PROBLEM: Out of the lines below, please list those that hold the string "logo".

EXERCISE DATA Block Start

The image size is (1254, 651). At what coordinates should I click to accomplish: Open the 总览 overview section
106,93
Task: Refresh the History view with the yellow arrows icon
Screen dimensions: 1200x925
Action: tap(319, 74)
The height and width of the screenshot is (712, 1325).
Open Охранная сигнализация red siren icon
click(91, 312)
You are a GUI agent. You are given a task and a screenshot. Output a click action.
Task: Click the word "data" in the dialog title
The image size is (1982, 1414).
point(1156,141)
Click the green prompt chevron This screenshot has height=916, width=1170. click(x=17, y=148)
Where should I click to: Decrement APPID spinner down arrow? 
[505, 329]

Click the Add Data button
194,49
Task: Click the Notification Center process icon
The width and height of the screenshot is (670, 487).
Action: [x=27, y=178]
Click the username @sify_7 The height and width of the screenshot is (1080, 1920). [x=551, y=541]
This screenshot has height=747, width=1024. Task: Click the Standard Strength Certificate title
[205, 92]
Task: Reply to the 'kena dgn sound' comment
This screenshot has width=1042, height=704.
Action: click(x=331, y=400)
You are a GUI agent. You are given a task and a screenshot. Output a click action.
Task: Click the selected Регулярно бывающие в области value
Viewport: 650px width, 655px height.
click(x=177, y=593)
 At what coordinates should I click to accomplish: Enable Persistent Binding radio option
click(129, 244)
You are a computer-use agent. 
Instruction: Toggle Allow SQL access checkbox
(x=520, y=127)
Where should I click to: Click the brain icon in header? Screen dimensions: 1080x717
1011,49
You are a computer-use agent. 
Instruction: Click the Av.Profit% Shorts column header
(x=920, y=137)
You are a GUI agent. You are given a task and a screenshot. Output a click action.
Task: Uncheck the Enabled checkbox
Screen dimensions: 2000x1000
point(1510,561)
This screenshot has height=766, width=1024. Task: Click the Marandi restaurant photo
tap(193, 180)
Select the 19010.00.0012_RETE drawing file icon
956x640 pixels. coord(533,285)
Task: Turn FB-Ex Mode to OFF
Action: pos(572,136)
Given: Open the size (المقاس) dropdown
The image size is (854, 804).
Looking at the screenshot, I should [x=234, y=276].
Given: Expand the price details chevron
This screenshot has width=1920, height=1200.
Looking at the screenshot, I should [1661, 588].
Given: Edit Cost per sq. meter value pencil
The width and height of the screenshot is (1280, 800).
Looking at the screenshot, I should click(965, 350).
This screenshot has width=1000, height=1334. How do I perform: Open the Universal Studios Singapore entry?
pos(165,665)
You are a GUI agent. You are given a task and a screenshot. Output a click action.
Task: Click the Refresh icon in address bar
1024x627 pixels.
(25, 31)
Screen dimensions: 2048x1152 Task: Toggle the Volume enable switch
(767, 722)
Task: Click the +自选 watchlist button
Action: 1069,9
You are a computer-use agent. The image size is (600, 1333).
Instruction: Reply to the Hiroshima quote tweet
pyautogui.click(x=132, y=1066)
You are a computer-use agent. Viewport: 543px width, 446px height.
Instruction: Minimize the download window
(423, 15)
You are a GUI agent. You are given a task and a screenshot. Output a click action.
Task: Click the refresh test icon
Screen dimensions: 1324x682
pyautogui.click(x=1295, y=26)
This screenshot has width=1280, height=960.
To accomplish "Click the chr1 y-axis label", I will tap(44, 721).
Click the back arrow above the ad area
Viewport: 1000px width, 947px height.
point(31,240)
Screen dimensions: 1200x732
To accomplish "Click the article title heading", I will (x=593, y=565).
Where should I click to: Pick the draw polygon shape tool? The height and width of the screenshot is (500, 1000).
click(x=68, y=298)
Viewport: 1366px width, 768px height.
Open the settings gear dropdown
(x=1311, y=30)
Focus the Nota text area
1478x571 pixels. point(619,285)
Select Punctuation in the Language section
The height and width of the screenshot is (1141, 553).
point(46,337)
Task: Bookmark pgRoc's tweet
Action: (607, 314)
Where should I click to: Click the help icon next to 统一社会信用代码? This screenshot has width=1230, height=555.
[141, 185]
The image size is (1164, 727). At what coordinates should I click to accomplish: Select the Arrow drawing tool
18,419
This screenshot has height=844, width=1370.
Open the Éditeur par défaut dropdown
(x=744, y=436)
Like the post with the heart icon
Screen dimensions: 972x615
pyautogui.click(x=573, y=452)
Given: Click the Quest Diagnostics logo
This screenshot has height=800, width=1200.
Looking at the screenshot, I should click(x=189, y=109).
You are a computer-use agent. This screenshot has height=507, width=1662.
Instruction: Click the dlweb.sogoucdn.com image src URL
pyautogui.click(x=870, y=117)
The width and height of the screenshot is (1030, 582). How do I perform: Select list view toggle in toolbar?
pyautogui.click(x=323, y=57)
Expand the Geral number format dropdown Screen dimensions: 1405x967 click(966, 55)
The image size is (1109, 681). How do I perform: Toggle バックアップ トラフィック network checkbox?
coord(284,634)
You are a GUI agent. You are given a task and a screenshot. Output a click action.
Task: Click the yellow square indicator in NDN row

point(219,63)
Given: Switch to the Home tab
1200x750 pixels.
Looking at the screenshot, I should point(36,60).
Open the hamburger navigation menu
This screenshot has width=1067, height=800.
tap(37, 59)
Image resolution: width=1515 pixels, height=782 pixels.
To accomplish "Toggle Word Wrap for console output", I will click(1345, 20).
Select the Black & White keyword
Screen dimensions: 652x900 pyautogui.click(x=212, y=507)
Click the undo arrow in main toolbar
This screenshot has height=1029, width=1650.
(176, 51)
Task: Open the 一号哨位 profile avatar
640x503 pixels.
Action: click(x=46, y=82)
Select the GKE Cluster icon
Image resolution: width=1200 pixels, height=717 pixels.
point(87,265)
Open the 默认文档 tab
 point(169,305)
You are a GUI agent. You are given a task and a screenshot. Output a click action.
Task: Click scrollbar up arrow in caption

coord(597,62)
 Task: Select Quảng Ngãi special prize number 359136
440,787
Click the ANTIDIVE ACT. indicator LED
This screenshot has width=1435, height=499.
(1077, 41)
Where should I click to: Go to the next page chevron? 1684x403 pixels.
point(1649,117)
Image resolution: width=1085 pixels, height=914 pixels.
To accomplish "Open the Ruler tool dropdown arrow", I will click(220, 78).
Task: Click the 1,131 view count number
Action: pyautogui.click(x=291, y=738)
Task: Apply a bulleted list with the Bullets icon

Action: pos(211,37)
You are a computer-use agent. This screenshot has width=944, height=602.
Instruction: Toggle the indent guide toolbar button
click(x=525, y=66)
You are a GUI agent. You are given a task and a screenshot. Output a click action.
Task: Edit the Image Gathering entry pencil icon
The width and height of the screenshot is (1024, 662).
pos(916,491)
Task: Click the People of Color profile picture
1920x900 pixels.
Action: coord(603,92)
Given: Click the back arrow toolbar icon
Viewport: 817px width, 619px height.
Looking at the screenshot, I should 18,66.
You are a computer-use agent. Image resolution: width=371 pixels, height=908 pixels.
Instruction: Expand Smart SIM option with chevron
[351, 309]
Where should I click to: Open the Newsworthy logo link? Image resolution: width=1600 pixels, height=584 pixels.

EXERCISE DATA Block End

RESULT OF THIS TASK:
Given: Click the Quest Diagnostics logo
Where should I click to: Open the Newsworthy logo link? Image resolution: width=1600 pixels, height=584 pixels.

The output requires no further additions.